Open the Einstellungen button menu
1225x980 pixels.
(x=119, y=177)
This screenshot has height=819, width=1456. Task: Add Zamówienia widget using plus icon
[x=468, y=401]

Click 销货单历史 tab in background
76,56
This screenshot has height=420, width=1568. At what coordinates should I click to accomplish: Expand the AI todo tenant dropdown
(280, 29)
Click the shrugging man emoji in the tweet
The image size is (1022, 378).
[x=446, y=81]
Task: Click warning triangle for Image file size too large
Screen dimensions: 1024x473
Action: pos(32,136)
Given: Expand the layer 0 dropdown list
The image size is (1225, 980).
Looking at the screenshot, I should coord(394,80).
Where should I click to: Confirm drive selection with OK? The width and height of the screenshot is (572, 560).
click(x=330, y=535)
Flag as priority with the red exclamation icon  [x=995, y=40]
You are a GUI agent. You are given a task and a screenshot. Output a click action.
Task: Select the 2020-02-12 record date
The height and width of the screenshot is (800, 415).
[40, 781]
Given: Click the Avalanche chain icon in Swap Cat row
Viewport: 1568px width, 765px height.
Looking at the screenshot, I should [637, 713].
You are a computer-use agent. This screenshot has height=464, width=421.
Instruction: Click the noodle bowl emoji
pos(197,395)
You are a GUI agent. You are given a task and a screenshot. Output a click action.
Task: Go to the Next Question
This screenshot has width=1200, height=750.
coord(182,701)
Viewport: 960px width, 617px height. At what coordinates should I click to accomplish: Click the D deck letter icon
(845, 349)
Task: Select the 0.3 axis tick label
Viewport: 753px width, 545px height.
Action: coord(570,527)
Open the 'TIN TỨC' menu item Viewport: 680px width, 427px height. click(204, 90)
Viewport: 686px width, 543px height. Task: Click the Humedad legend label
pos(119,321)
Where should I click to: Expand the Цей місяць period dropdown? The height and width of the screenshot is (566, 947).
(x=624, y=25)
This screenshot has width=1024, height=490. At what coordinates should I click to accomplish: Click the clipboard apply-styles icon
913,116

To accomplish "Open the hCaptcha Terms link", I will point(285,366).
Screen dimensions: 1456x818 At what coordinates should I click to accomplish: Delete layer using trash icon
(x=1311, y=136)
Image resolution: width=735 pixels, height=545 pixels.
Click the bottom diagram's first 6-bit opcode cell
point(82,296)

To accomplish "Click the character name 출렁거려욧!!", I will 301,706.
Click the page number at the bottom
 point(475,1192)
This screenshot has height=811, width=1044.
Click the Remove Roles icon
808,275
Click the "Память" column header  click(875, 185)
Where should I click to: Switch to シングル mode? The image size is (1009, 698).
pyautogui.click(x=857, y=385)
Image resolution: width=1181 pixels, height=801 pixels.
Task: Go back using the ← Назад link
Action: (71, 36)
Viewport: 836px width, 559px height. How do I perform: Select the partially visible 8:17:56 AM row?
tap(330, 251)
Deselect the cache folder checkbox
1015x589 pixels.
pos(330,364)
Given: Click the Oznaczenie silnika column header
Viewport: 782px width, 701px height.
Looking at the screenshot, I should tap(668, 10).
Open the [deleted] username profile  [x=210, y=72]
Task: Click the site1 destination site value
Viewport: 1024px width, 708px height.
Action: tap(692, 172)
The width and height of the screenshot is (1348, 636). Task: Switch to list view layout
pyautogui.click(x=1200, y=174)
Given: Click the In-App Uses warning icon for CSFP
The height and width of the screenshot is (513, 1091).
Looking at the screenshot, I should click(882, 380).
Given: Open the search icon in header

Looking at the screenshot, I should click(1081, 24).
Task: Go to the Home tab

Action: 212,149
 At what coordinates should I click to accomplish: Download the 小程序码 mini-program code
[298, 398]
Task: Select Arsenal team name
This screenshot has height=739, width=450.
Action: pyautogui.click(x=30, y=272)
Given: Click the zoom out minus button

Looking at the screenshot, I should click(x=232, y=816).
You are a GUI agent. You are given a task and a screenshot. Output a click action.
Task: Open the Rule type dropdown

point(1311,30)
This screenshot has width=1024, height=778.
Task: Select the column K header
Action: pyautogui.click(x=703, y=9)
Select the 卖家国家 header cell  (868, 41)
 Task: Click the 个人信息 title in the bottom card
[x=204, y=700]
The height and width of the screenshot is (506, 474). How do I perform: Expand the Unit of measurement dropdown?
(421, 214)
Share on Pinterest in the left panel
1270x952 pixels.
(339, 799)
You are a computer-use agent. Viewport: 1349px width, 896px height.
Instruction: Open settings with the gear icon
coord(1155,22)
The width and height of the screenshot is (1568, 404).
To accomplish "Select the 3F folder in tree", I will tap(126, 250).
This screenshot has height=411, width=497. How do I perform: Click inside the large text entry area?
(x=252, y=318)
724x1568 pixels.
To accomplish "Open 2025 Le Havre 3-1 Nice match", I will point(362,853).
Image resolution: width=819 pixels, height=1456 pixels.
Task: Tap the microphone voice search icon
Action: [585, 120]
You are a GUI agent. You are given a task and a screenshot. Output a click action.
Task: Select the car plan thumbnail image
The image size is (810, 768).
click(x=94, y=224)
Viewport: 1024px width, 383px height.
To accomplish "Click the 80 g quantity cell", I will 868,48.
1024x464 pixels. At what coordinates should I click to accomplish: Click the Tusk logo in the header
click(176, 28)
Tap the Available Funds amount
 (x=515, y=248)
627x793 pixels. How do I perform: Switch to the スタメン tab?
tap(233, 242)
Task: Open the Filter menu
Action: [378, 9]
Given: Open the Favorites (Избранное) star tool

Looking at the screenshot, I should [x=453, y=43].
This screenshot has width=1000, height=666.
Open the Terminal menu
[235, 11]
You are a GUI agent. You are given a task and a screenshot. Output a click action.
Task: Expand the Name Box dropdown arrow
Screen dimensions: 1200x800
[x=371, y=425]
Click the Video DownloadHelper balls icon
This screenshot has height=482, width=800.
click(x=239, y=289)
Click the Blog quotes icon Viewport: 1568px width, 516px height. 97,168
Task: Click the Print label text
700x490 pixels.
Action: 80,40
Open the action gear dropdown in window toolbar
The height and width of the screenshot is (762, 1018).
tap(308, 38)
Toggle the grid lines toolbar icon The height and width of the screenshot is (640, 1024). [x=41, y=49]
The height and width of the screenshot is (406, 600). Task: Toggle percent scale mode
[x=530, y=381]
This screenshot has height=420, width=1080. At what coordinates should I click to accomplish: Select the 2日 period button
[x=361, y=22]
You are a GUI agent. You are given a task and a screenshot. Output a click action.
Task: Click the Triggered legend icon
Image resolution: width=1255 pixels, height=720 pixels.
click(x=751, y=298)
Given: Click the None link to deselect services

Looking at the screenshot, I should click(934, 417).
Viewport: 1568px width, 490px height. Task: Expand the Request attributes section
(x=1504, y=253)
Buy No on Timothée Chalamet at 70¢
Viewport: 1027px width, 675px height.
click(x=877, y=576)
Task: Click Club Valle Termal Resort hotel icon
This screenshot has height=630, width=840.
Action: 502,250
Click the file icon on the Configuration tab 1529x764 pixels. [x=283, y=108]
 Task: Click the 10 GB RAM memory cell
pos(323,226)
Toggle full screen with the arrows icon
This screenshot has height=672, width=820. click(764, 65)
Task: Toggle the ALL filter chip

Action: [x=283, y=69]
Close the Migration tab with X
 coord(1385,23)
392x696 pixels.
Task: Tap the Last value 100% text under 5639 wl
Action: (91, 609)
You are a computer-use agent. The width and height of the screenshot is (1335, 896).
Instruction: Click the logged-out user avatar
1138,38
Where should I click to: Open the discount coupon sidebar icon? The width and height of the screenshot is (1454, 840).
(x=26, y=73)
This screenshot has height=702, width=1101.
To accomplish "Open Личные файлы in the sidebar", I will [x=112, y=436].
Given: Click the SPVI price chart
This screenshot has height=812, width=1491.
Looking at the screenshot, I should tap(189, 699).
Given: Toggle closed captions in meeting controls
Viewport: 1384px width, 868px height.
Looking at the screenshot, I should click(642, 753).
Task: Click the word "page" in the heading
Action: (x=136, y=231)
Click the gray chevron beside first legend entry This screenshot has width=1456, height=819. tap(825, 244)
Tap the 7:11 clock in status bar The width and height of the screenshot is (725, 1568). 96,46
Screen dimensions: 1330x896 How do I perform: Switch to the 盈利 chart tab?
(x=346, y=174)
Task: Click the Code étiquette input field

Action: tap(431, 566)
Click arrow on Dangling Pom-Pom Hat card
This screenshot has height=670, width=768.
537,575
---
_Directions:_ With the line holding "Click the file" as the first and the line holding "Tap the 7:11" as the last, set down that range of the entries above exactly, and nothing else.

_Exercise response:_
Click the file icon on the Configuration tab 1529x764 pixels. [x=283, y=108]
 Task: Click the 10 GB RAM memory cell
pos(323,226)
Toggle full screen with the arrows icon
This screenshot has height=672, width=820. click(764, 65)
Task: Toggle the ALL filter chip

Action: [x=283, y=69]
Close the Migration tab with X
 coord(1385,23)
392x696 pixels.
Task: Tap the Last value 100% text under 5639 wl
Action: (91, 609)
You are a computer-use agent. The width and height of the screenshot is (1335, 896).
Instruction: Click the logged-out user avatar
1138,38
Where should I click to: Open the discount coupon sidebar icon? The width and height of the screenshot is (1454, 840).
(x=26, y=73)
This screenshot has height=702, width=1101.
To accomplish "Open Личные файлы in the sidebar", I will [x=112, y=436].
Given: Click the SPVI price chart
This screenshot has height=812, width=1491.
Looking at the screenshot, I should tap(189, 699).
Given: Toggle closed captions in meeting controls
Viewport: 1384px width, 868px height.
Looking at the screenshot, I should click(642, 753).
Task: Click the word "page" in the heading
Action: (x=136, y=231)
Click the gray chevron beside first legend entry This screenshot has width=1456, height=819. tap(825, 244)
Tap the 7:11 clock in status bar The width and height of the screenshot is (725, 1568). 96,46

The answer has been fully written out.